• _Task set_:
**a.** Rewrite the stretch of the court opinion from "2. With respect" through "13998. FEBRUARY 10, 1942. REHEARING DENIED MARCH 18, 1942.", putting "probate court" in place of "court of ordinary".
**b.** Does the court opinion support each of these statements: (i) the rehearing was denied on March 18, 1942; (ii) C. G. Battle appeared for the plaintiffs; (iii) the premises at 209 Pearl Street were left to Mrs. Makison outright? Answer yes or no for each, quoting the deciding words.
**c.** What comes next in the court opinion? Carry it on from where it stops.

• _Quoted passage_:
--*--
FEBRUARY 10, 1942. REHEARING DENIED MARCH 18, 1942.
Equitable petition. Before Judge Humphries. Fulton superior court. October 24, 1941.
Lokey Bowden, for plaintiffs. C. G. Battle, for defendant.
1. An equitable petition brought by a devisee against several defendants, one of whom was an executor sued in his representative capacity, containing allegations tending to show, among other things, fraud and conspiracy participated in by the executor, praying for certain specific relief against the defendants other than the executor, and as to him that he be relieved as executor, and containing also a prayer for general relief, could not, as against a general demurrer, be retained for the purpose of having the executor render an accounting to the complainants for his acts as executor, and damages for injury done by him to complainants and to the estate by his misconduct, even if such specific relief could be granted under the prayer for general relief, when the record discloses that the complainants in the trial court offered an amendment to their petition containing (1) an express prayer that the executor be required to render an accounting, and (2) another that the court award complainants damages for the aforementioned injury, which amendment was on objection disallowed, and no exception taken to said ruling.
2. With respect to the prayer that the executor be removed, even if in any case equity can remove an executor, there are no allegations in the petition tending to show why complainants can not by pursuing the remedy provided by law, to wit, before the court of ordinary as pointed out in the Code, § 113-1216, obtained relief as complete and effectual as in a court of equity, and under the principle codified in § 37-120, equity will not assume jurisdiction.
No. 13998. FEBRUARY 10, 1942. REHEARING DENIED MARCH 18, 1942.
This was a suit by Georgia Baptist Orphans Home Inc., and Mrs. Alma Irene Makison individually and as coexecutrix of the will of Mrs. Annie Brownlee, against J. W. Weaver, coexecutor, E. W. Moon, Mrs. Victoria Barnes, and American Savings Bank, to have declared null and void and set aside a "pretended" public sale by defendant Moon to Mrs. Barnes, under a power of sale contained in a security deed held by Moon, and for a like ruling as to a loan deed executed by the purchaser at said sale, Mrs. Barnes, to American Savings Bank; to have Weaver removed as coexecutor, because of his alleged conspiracy with Moon in the purchase by the latter of a security deed to the property in question from the original owner thereof, and his alleged conspiracy in allowing Moon to sell the property to Mrs. Barnes at a lower price than was offered to Weaver, coexecutor, without his acquainting his coexecutrix, Mrs. Makison, with such rejected offer; praying also that the defendants be enjoined from disposing of any of the proceeds of the loan received from the American Savings Bank, and from molesting Mrs. Makison in her peaceful enjoyment of the premises at 209 Pearl Street, Atlanta, Ga., which by the will of Mrs. Brownlee was left to her for life, with remainder to Georgia Baptist Orphans Home Inc. All of the defendants except Weaver demurred generally to the petition, which demurrers were sustained by the trial court, and which rulings, on review, were affirmed by the Supreme Court. Georgia Baptist Orphans Home Inc. v. Moon, 192 Ga. 81 ( 14 S.E.2d 590). Following that decision the petitioners amended their prayers as follows: That an accounting be had concerning the administration of the estate of Mrs. Brownlee; that Weaver be required to account for his actions and doings in regard to his handling of said estate; that he be required to respond in damages for the injury done to the estate and to the life interests and remainder interests of the plaintiffs, by reason of his conspiring with Moon and Mrs. Barnes for the sale of the property at a price less than the fair market value thereof, and at a price below that offered for the property and rejected by Weaver individually and as coexecutor.
--*--
• _Entries_:

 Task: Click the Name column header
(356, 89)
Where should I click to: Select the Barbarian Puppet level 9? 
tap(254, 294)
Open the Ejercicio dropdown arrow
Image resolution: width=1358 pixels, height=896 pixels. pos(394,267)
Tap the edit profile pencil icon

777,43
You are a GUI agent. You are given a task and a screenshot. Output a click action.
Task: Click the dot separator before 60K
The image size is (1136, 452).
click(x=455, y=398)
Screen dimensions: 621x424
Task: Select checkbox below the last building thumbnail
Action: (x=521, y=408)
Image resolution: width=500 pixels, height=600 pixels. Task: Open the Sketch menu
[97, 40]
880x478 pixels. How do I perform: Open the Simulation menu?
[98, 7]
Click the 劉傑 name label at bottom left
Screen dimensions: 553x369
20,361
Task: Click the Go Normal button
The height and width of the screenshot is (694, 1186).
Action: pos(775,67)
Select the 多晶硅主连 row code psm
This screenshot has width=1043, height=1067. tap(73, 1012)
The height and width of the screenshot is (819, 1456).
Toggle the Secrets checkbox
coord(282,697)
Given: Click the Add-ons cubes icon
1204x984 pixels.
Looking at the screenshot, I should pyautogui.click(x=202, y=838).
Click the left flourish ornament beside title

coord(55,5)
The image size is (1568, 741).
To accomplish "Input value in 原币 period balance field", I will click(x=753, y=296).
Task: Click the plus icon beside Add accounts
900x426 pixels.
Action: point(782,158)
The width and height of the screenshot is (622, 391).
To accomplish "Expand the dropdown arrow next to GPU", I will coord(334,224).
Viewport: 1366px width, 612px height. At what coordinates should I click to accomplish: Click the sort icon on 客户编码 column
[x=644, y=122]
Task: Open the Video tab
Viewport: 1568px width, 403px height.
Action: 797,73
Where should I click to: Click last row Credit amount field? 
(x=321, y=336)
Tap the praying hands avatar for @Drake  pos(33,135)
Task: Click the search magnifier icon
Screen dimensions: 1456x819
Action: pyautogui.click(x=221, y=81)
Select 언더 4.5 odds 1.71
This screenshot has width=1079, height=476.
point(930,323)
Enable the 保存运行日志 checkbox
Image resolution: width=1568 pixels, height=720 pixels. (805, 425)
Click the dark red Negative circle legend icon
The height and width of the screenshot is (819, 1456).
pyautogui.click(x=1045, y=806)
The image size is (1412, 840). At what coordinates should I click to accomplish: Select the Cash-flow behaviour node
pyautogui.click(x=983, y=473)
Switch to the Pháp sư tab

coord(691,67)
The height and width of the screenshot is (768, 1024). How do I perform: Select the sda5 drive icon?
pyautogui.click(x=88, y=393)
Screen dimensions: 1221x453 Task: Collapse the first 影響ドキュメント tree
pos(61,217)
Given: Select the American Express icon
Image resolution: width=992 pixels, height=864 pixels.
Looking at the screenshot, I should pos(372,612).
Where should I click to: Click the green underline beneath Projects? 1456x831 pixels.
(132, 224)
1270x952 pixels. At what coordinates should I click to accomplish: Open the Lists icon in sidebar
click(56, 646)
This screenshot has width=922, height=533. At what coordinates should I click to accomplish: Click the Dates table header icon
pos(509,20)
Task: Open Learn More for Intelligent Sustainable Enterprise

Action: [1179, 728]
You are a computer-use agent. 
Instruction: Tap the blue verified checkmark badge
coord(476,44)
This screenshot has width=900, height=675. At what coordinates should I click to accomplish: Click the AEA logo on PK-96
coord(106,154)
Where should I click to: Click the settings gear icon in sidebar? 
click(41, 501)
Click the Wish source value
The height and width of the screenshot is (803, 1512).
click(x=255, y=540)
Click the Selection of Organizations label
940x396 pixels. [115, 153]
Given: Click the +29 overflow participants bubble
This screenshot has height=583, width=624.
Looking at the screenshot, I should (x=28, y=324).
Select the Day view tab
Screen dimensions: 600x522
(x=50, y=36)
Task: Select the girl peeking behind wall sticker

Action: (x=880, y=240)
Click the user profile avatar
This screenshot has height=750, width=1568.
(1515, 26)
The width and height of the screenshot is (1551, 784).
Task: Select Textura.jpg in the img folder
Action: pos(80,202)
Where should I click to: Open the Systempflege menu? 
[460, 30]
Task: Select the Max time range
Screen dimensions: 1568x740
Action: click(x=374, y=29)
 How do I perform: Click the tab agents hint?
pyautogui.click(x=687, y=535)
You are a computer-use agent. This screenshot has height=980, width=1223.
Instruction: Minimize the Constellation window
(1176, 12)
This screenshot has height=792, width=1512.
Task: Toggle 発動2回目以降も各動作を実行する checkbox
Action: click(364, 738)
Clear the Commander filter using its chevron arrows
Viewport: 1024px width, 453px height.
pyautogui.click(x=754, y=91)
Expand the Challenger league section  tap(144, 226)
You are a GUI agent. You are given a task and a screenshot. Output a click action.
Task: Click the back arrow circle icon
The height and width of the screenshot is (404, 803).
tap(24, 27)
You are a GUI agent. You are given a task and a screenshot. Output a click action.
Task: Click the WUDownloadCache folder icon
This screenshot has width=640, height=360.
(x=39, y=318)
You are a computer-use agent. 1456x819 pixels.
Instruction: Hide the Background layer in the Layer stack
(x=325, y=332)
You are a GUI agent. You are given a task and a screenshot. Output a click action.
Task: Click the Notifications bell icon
--*--
• _Task answers_:
**a.**
2. With respect to the prayer that the executor be removed, even if in any case equity can remove an executor, there are no allegations in the petition tending to show why complainants can not by pursuing the remedy provided by law, to wit, before the probate court as pointed out in the Code, § 113-1216, obtained relief as complete and effectual as in a court of equity, and under the principle codified in § 37-120, equity will not assume jurisdiction.
No. 13998. FEBRUARY 10, 1942. REHEARING DENIED MARCH 18, 1942.

**b.**
(i) Yes: "REHEARING DENIED MARCH 18, 1942."
(ii) No: "C. G. Battle, for defendant."
(iii) No: "was left to her for life, with remainder to Georgia Baptist Orphans Home Inc."

**c.**
Weaver filed objection to the allowance of the amendment, and prayed that the court disallow the same. He demurred also to the petition as originally filed and as amended, on the following grounds: That the same contains no allegations entitling the plaintiffs to the relief sought in a court of equity; that the amendment sets forth no facts germane to the issues in the main case; that even if the amendment be allowed, the petition so amended sets forth no cause of action in law or in equity; and that it is an attempt to convert the original suit into an action for damages, without any facts to support such change; that therefore the amendment should not be allowed, and the suit against him should be dismissed. The court ruled that it did not appear from the petition that any assets of the estate ever came into the hands of Weaver, coexecutor, or that as coexecutor he had any authority to sell the land described, or that he had in his hands any funds by which the original loan could have been paid off. Also, that no reason appeared for removing Weaver as coexecutor, or requiring him to account to the plaintiffs in damages for failure to prevent the sale; and that the suit for damages, if maintainable, was not material to the original suit. The court sustained Weaver's motion and demurrer, and dismissed the case as to him. To the sustaining of the demurrer the plaintiffs excepted.
This court affirmed the judgment sustaining the general demurrers of three of the four defendants, and dismissing the action as to them. Georgia Baptist Orphans Home Inc. v. Moon, supra. Weaver was not one of the demurrants. The original petition contained many allegations made for the purpose of showing fraud and conspiracy participated in by Weaver, and the prayers included one that Weaver be removed as coexecutor of the estate of Mrs. Brownlee, and one for general relief. It did not pray for an accounting concerning the estate of Mrs. Brownlee in his hands, or for damages on account of his alleged conspiracy, and of mismanagement of the estate committed to his trust. Whether or not the rulings on the demurrers that were presented and passed upon inured to the benefit of the other defendant, Weaver, who had interposed no demurrer, need not here be decided, since, regardless of such question, the ruling under review must for other reasons be affirmed. As to that matter, however, see Tillman v. Davis, 147 Ga. 206 ( 93 S.E. 201); McKinney v. Powell, 149 Ga. 422, 430 ( 100 S.E. 375); Witherow v. Board of Drainage Commissioners, 155 Ga. 476 ( 117 S.E. 329).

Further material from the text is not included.